Pharmacokinetic/pharmacodynamic relationships: In vitro data indicated that tafamidis does not significantly inhibit cytochrome P450 enzymes CYP1A2, CYP3A4, CYP3A5, CYP2B6, CYP2C8, CYP2C9, CYP2C19, and CYP2D6. Tafamidis is not expected to cause clinically relevant drug interaction due to induction of CYP1A2, CYP2B6 or CYP3A4.
In vitro studies suggest that it is unlikely tafamidis will cause drug interactions at clinically relevant concentrations with substrates of UDP glucuronosyltransferase (UGT) systemically. Tafamidis may inhibit intestinal activities of UGT1A1.
Tafamidis showed a low potential to inhibit Multi-Drug Resistant Protein (MDR1) (also known as P-glycoprotein; P-gp) systemically and in the gastrointestinal (GI) tract, organic cation transporter 2 (OCT2), multidrug and toxin extrusion transporter 1 (MATE1) and MATE2K, organic anion transporting polypeptide 1B1 (OATP1B1) and OATP1B3 at clinically relevant concentrations.
Toxicology: Preclinical safety data: Nonclinical data revealed no special hazard for humans based on conventional studies of safety pharmacology, fertility and early embryonic development, genotoxicity, and carcinogenic potential. In repeat-dose toxicity and the carcinogenicity studies, the liver appeared as a target organ for toxicity in the different species tested. Liver effects were seen at exposures approximately equal to the human AUC at steady-state at the clinical dose of 61 mg tafamidis.
In a developmental toxicity study in rabbits, a slight increase in skeletal malformations and variations, abortions in few females, reduced embryo-foetal survival, and reduction in foetal weights were observed at exposures approximately ≥2.1 times the human AUC at steady-state at the clinical dose of 61 mg tafamidis.
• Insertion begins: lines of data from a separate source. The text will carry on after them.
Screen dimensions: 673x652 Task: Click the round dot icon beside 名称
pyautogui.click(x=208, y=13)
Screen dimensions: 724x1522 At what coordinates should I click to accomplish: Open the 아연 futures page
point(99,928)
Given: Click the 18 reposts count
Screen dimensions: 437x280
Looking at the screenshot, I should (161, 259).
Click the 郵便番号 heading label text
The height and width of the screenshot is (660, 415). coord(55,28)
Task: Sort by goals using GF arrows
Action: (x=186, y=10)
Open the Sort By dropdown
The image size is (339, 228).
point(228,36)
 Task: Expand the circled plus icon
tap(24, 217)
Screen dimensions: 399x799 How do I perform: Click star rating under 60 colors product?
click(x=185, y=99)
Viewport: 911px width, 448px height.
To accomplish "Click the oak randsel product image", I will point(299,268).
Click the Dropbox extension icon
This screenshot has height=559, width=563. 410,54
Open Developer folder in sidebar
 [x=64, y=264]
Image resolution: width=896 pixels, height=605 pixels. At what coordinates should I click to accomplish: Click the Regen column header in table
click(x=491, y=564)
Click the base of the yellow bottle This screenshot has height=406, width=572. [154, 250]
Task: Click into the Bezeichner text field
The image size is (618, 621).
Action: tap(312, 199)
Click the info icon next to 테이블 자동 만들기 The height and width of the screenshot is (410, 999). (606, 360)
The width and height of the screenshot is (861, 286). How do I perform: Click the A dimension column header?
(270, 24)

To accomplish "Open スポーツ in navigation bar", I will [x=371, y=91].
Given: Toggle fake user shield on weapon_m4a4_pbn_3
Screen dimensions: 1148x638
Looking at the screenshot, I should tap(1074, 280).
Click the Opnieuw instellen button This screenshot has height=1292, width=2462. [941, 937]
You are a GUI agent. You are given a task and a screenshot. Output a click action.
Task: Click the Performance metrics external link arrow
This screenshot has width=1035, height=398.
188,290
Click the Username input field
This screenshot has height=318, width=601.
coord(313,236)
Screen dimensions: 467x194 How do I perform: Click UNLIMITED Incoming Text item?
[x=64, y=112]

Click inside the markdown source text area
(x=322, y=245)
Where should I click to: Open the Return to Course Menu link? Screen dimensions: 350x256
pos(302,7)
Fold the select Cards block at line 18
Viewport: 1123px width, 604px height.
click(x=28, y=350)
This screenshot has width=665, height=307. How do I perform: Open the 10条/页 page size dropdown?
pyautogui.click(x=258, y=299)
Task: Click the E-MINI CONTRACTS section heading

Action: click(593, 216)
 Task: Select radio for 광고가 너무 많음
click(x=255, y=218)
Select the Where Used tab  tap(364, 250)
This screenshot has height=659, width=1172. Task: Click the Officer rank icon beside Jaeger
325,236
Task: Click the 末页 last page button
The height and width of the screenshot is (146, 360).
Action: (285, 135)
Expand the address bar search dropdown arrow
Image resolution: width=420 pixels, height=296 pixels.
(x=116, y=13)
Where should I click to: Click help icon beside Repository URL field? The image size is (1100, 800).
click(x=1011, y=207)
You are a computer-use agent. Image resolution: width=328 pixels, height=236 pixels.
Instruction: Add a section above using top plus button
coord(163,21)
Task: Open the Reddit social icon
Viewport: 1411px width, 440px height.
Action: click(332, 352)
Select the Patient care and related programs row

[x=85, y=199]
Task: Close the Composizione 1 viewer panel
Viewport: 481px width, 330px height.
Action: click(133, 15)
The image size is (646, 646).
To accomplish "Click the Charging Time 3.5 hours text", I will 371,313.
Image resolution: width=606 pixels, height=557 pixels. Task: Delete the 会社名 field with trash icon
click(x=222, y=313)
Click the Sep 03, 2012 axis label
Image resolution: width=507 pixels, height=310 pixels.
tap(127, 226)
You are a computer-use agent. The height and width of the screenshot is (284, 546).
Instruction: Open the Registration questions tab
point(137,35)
In the rat pre- and postnatal development study with tafamidis, decreased pup survival and reduced pup weights were noted following maternal dose administration during pregnancy and lactation at doses of 15 and 30 mg/kg/day. Decreased pup weights in males were associated with delayed sexual maturation (preputial separation) at 15 mg/kg/day. Impaired performance in a water-maze test for learning and memory was observed at 15 mg/kg/day. The NOAEL for viability and growth in the F1 generation offspring following maternal dose administration during pregnancy and lactation with tafamidis was 5 mg/kg/day (human equivalent dose of tafamidis = 0.8 mg/kg/day), a dose approximately equal to the clinical dose of 61 mg tafamidis.